Sara Bongiorni, author of A Year Without 'Made in China': One Family's True Life Adventure in the Global Economy, was born and raised in San Diego County, where she attended Helix High School and the University of California, San Diego.
After graduating from UCSD, she spent several years working in book publishing before returning to school to pursue a master's degree in journalism from Indiana University in Bloomington, Indiana. Since subsequently worked as a business writer at regional newspapers and publications, first in California and later in Louisiana, where she moved in the late '90s.
As a reporter, one of Sara's areas of special interest was international trade and its impact on local economies. She won several local, state and national awards for her stories, including a 2002 "Best in Business" award from the Society of American Business Editors and Writers for a series on the impact of out-migration on the Louisiana economy.

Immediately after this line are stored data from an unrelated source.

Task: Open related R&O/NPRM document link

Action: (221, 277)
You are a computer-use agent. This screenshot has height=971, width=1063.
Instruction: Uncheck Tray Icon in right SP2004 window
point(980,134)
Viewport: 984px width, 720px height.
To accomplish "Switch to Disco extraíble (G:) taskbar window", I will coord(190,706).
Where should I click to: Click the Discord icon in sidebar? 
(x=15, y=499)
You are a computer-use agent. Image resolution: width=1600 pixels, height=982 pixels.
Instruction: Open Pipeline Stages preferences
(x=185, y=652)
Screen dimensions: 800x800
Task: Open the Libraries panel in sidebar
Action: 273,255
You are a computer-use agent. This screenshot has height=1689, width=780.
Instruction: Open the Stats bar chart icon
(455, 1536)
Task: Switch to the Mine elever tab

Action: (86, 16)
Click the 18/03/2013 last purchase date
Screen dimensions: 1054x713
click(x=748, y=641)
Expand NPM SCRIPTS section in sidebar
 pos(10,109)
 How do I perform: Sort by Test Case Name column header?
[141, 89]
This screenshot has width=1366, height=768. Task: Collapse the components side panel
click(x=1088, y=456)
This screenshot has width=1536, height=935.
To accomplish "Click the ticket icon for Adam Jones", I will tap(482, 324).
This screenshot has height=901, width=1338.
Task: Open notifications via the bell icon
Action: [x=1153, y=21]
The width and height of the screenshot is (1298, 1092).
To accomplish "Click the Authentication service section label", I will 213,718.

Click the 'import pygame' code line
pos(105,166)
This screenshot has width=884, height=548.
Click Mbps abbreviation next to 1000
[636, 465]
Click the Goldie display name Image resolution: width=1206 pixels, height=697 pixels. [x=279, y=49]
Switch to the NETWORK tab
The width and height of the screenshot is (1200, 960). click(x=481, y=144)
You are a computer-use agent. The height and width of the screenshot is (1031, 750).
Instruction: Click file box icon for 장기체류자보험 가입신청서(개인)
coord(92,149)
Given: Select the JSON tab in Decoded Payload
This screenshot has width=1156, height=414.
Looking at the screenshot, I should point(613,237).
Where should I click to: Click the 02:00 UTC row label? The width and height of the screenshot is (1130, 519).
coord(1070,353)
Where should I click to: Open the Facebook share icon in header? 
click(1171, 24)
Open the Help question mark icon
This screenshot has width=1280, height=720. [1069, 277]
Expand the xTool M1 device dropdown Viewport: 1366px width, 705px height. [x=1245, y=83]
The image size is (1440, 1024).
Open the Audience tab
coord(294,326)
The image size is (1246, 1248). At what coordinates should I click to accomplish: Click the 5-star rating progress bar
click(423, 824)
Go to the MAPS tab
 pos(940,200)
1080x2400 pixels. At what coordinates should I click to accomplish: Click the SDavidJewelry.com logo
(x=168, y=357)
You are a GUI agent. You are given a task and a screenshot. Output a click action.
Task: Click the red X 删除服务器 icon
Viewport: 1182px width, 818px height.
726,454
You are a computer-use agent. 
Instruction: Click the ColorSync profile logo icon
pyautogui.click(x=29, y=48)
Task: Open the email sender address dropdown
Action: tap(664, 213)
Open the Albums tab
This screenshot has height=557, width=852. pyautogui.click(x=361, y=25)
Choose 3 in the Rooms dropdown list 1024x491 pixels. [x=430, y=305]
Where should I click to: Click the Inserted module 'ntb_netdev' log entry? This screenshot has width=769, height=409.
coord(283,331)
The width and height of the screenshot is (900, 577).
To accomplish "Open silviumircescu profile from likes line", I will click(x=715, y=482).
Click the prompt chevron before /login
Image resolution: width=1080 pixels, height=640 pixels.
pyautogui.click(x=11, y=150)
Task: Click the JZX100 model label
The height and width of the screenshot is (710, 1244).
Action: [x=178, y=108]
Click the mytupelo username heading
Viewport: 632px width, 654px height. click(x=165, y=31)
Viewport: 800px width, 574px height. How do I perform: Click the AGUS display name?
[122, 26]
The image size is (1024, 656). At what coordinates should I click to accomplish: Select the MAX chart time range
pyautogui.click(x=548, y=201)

Sara has been a freelance writer since 2005, during which time she has published essays in The Christian Science Monitor, The Shanghai Daily News and other publications.
A Year Without 'Made in China' is Sara's first book. It is a vivid, personal account of a yearlong experiment that began on January 1, 2005, when Sara and her family resolved to forgo goods imported from China for one year.
Like most consumers, the Bongiornis knew China needed consumers like them to fuel its vast economy. The boycott of Chinese merchandise would help the family answer a different question: did they need China, too?
China's deep reach into this middle-class family's life is revealed through the difficulties the Bongiornis face in trying to live without Chinese imports. For the author, life without Chinese goods means a daily string of frustrations and the need for dogged creativity to overcome them. The book describes her struggle to keep her rebellious husband in line, a face-off with her young son over Chinese-made toys and her attempt to build her own mousetrap when she discovers the one she wants is made only in China.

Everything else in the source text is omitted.